Multimodal Models for Biomedicine by Pengtao Xie: Pengtao Xie of UC-San Diego on why medical models need to visualize tiny chemicals and large organs

Over the past few years, we have seen rapid progress in models that jointly reason over text, images, sequences, graphs, and time series. Yet in biomedical settings, these capabilities often remain fragmented, brittle, or difficult to interpret. In 2026, I hope the community moves decisively toward building multimodal models that are not only powerful but also scientifically grounded, transparent, and genuinely useful to biomedical discovery and clinical decision-making.

A key priority should be deep multimodal integration, rather than superficial concatenation of modalities. Biological systems are inherently multi-scale and multi-view: molecules, cells, tissues, organs, and patients are connected through complex mechanisms that span sequences, structures, images, and longitudinal records. Foundation models should reflect this structure by learning aligned representations that preserve biological meaning across modalities, enabling coherent reasoning from molecular mechanisms to phenotypic outcomes. Achieving this will require new pretraining objectives, better inductive biases, and principled ways to encode biological context. For instance, researchers could design objectives that explicitly align representations across modalities using shared biological anchors such as pathways, cell states, or disease phenotypes, so information learned from one view remains meaningful when transferred to another.
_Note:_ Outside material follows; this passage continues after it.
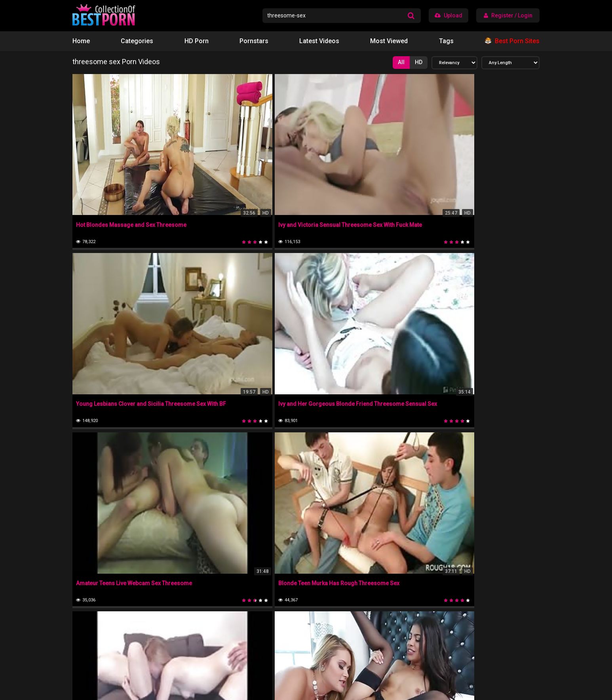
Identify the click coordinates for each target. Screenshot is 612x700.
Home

Another critical focus is interpretability. In biomedicine, predictions alone are rarely sufficient. Researchers and clinicians need to understand why a model makes a decision, what evidence it relies on, and how its outputs relate to known biology. As multimodal models grow larger and more general, the AI community should prioritize explanation methods that operate across modalities, allowing users to trace predictions back to molecular interactions, image regions, or temporal patterns in patient data. For instance, models could be designed to produce explanations as structured cross-modal attributions, explicitly linking elements in one modality (e.g., genes or residues) to evidence in another (e.g., image regions or time points).

Data efficiency and adaptability should be central goals. Many biomedical domains suffer from limited labeled data, strong distribution shifts, and incomplete knowledge. Multi-modal foundation models must be able to adapt to new tasks, diseases, and institutions with minimal retraining, while maintaining robustness and calibration. Parameter-efficient adaptation, continual learning, and uncertainty-aware inference are especially important in this context.

Finally, progress in 2026 should be measured not only by benchmarks, but also  by integration into biomedical workflows. This includes tools that support hypothesis generation, experimental design, and interactive exploration. Such tools would allow domain experts to engage in multi-turn dialogue with models rather than passively consume predictions.

If the AI community aligns around these priorities, multimodal foundation models could become trusted partners in biomedical research, accelerating understanding while respecting the complexity and responsibility inherent in supporting human health.

Pengtao Xie is an associate professor at UC San Diego and an adjunct faculty member at Mohamed bin Zayed University of Artificial Intelligence in Abu Dhabi. Previously, he was senior director of engineering at Petuum, a generative AI startup.